[Task goal]
Gather every line below that contains the word "what", copying each one in full. Match case exactly.

[Supplied material]
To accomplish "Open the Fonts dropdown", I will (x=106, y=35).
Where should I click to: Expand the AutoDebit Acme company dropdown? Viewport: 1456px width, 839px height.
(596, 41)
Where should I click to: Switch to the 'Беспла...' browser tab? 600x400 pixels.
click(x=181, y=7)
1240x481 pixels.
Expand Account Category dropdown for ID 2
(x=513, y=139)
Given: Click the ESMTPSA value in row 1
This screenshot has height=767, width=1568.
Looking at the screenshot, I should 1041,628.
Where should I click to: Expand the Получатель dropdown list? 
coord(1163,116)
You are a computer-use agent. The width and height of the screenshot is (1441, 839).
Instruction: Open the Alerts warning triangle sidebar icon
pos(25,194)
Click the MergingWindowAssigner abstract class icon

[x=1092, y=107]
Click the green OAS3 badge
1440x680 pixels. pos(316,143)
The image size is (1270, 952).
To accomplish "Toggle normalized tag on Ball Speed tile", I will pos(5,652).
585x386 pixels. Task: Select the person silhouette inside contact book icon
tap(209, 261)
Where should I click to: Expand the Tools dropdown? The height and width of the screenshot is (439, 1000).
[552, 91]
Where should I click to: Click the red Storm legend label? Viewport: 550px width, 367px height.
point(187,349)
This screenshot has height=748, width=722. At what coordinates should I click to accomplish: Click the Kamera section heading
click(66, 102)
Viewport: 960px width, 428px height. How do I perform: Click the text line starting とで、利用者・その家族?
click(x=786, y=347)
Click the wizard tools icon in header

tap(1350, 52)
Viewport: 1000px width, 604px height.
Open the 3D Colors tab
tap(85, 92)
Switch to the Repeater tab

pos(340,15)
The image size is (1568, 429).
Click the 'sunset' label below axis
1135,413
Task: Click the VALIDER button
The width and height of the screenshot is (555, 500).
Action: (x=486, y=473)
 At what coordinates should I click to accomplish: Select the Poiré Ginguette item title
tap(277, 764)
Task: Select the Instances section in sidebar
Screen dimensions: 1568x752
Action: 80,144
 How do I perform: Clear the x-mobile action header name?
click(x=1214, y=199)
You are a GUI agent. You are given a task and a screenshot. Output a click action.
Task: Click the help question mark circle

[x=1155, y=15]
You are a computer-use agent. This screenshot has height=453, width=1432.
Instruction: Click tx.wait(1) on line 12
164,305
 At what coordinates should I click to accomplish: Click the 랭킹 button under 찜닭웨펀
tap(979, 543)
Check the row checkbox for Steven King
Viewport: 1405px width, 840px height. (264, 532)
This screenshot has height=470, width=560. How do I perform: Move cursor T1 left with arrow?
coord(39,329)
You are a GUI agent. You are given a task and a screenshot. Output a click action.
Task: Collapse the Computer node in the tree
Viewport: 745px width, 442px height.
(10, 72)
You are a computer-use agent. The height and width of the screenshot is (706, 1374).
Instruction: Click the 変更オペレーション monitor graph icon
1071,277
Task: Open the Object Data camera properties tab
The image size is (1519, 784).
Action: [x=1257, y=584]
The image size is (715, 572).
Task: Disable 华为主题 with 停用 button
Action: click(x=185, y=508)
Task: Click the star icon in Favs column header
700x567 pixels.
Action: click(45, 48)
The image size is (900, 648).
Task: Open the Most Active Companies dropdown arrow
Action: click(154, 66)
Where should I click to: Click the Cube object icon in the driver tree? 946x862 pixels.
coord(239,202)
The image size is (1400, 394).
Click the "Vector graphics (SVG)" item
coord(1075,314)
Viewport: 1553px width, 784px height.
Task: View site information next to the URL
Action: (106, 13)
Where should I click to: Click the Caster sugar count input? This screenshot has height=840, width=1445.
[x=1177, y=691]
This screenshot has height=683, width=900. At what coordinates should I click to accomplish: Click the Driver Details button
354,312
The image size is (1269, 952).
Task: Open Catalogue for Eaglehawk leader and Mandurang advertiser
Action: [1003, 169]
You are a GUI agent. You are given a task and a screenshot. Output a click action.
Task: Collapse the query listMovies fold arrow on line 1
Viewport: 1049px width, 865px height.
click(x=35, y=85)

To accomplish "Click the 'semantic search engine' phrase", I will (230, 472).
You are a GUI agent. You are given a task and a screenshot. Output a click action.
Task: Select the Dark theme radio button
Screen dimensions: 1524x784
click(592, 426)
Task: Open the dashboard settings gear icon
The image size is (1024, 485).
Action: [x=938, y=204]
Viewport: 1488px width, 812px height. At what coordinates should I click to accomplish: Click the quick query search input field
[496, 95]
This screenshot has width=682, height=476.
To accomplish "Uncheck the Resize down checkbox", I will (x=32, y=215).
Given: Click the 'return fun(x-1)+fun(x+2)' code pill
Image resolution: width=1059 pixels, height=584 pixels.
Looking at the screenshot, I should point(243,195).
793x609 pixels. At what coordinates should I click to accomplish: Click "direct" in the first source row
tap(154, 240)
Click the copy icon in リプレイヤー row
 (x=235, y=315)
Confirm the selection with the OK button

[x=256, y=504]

[Task response]
This screenshot has height=748, width=722. At what coordinates should I click to accomplish: Click the Kamera section heading
 At what coordinates should I click to accomplish: Select the Poiré Ginguette item title
 At what coordinates should I click to accomplish: Click the 랭킹 button under 찜닭웨펀
This screenshot has height=683, width=900. At what coordinates should I click to accomplish: Click the Driver Details button
Viewport: 1488px width, 812px height. At what coordinates should I click to accomplish: Click the quick query search input field
793x609 pixels. At what coordinates should I click to accomplish: Click "direct" in the first source row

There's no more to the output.